There are several measures known to avoid DLL hell, which have to be used simultaneously for optimal results:

  • Ship the operating system with a capable package management system that would be able to track the DLL dependencies. Declare that the use of the package manager is a good thing, and performing manual installs is a bad idea.
  • Have a central authority for distributing the library. Changes to the library can be submitted to this authority; thus, it can make sure compatibility is preserved in the developed branches. If some older software is incompatible with the current library, the authority can provide a compatibility interface for it, or bundle the old version as a distinct package.
  • If software developers need to customize a library, and if the main library release is unlikely to incorporate the changes that they need, they can use static linking against their own version, or create a new package (with a different name) for the library.
  • Proper software design is paramount. DLLs are best for modularizing the system's components and as third-party libraries; their usage is not imperative in all cases. For example, if an application needs a library that won't be used anywhere else, they can be linked statically, with no space penalty and with a speed gain.

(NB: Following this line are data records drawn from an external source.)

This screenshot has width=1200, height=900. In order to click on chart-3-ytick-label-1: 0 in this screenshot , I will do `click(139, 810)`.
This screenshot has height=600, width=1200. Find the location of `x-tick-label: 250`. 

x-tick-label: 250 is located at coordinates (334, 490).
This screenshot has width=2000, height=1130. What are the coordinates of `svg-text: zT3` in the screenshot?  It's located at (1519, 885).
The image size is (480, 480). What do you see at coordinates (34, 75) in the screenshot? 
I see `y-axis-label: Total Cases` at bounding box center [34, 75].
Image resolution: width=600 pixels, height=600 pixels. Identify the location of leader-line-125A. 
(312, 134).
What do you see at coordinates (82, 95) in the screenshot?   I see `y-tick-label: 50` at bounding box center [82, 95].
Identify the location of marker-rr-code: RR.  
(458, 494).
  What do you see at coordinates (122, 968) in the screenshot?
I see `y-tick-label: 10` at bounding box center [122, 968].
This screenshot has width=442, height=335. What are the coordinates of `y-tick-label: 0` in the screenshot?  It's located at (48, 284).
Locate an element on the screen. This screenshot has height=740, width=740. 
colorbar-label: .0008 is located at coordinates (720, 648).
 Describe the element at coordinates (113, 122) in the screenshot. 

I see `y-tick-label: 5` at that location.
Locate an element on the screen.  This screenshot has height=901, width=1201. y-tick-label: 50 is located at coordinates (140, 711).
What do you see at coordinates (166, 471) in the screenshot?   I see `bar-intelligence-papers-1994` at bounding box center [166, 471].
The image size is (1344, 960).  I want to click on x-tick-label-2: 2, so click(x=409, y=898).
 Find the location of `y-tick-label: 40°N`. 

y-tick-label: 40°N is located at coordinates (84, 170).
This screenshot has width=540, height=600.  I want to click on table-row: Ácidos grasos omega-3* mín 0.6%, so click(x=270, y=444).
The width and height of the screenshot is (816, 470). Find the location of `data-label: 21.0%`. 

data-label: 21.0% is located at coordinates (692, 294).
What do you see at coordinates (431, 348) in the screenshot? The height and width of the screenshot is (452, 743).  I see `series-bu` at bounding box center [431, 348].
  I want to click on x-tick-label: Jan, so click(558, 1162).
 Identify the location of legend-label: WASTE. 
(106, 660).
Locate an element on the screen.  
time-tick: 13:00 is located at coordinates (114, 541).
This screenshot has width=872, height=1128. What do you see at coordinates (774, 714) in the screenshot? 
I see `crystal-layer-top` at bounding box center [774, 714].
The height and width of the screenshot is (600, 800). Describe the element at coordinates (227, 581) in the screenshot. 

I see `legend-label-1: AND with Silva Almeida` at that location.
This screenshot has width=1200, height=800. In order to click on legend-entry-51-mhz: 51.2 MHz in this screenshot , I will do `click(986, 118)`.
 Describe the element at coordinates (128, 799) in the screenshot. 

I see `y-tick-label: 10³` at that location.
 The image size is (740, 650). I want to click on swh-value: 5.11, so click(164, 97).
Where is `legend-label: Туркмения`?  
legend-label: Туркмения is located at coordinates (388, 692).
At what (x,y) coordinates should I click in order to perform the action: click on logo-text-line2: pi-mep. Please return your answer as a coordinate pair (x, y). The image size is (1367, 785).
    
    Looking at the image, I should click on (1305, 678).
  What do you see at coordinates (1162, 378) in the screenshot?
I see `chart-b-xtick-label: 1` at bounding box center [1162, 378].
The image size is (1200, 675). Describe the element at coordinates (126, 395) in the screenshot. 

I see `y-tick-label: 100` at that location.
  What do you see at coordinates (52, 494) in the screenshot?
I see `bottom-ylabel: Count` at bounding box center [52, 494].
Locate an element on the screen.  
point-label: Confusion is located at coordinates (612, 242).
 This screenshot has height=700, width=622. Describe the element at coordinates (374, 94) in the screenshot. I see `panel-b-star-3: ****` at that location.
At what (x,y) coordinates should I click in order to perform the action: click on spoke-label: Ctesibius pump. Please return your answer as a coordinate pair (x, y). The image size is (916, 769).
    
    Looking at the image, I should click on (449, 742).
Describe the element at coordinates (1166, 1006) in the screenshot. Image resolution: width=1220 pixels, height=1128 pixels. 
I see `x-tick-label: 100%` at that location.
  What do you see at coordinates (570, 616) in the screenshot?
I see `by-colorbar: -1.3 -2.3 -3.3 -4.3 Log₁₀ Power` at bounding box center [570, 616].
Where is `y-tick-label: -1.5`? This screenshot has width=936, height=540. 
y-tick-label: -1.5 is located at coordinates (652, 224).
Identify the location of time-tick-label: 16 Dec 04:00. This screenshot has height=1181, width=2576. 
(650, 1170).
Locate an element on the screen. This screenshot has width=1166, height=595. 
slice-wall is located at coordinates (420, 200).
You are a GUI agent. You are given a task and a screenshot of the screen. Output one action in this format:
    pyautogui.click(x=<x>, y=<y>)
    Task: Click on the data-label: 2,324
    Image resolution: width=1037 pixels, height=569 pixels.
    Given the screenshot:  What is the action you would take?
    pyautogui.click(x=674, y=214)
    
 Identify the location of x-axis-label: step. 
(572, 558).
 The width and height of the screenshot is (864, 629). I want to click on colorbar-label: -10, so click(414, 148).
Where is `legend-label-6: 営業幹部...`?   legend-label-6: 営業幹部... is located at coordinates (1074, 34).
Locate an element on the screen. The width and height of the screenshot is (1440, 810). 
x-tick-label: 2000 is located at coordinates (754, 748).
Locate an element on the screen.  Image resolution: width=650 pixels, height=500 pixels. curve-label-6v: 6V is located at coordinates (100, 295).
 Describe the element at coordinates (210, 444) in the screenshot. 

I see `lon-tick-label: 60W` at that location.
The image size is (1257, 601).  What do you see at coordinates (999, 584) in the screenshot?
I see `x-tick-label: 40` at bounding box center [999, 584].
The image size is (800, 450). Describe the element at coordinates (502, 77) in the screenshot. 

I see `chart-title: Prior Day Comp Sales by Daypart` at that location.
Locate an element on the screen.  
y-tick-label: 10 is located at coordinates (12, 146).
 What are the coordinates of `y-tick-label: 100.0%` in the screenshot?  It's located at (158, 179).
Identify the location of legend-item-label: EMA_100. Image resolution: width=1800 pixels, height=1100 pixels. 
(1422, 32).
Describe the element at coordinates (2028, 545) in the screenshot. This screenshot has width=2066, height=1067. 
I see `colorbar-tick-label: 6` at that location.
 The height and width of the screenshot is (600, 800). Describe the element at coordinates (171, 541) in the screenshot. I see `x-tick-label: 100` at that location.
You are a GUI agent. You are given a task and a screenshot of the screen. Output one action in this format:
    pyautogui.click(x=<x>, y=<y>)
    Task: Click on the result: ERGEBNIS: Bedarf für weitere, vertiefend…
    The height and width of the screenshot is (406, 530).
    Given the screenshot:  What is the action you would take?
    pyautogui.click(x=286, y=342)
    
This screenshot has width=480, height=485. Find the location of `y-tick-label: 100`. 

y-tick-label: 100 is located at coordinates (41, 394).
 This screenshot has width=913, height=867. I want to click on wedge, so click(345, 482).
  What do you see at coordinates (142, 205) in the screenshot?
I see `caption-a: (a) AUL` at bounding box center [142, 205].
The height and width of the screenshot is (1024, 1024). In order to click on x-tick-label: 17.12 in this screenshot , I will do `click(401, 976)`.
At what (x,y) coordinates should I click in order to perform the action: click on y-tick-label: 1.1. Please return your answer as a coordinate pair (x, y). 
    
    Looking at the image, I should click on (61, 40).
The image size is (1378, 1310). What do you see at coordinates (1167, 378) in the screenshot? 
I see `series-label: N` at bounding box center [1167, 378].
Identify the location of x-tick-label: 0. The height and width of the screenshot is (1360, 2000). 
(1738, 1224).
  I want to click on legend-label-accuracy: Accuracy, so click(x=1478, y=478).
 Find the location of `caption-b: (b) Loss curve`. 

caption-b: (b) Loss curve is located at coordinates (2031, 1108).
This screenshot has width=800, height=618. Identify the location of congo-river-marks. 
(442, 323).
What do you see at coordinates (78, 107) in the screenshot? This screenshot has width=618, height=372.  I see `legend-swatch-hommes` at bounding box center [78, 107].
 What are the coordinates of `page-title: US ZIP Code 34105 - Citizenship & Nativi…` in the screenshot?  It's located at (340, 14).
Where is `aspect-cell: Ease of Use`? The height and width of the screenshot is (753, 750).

DLL hell as a motive for .NET

Around 2001, Microsoft introduced the .NET framework to introduce their own version of a package deployment system, called assemblies (see external reference below). This framework also provided support for a common library runtime (essentially moving much .DLL code to a base foundation class). This concept, along with file versioning, is often seen as one of the last operating system constructs that had failed to bridge the gap between OpenVMS and Windows NT, which shared a common operating system architect, Dave Cutler.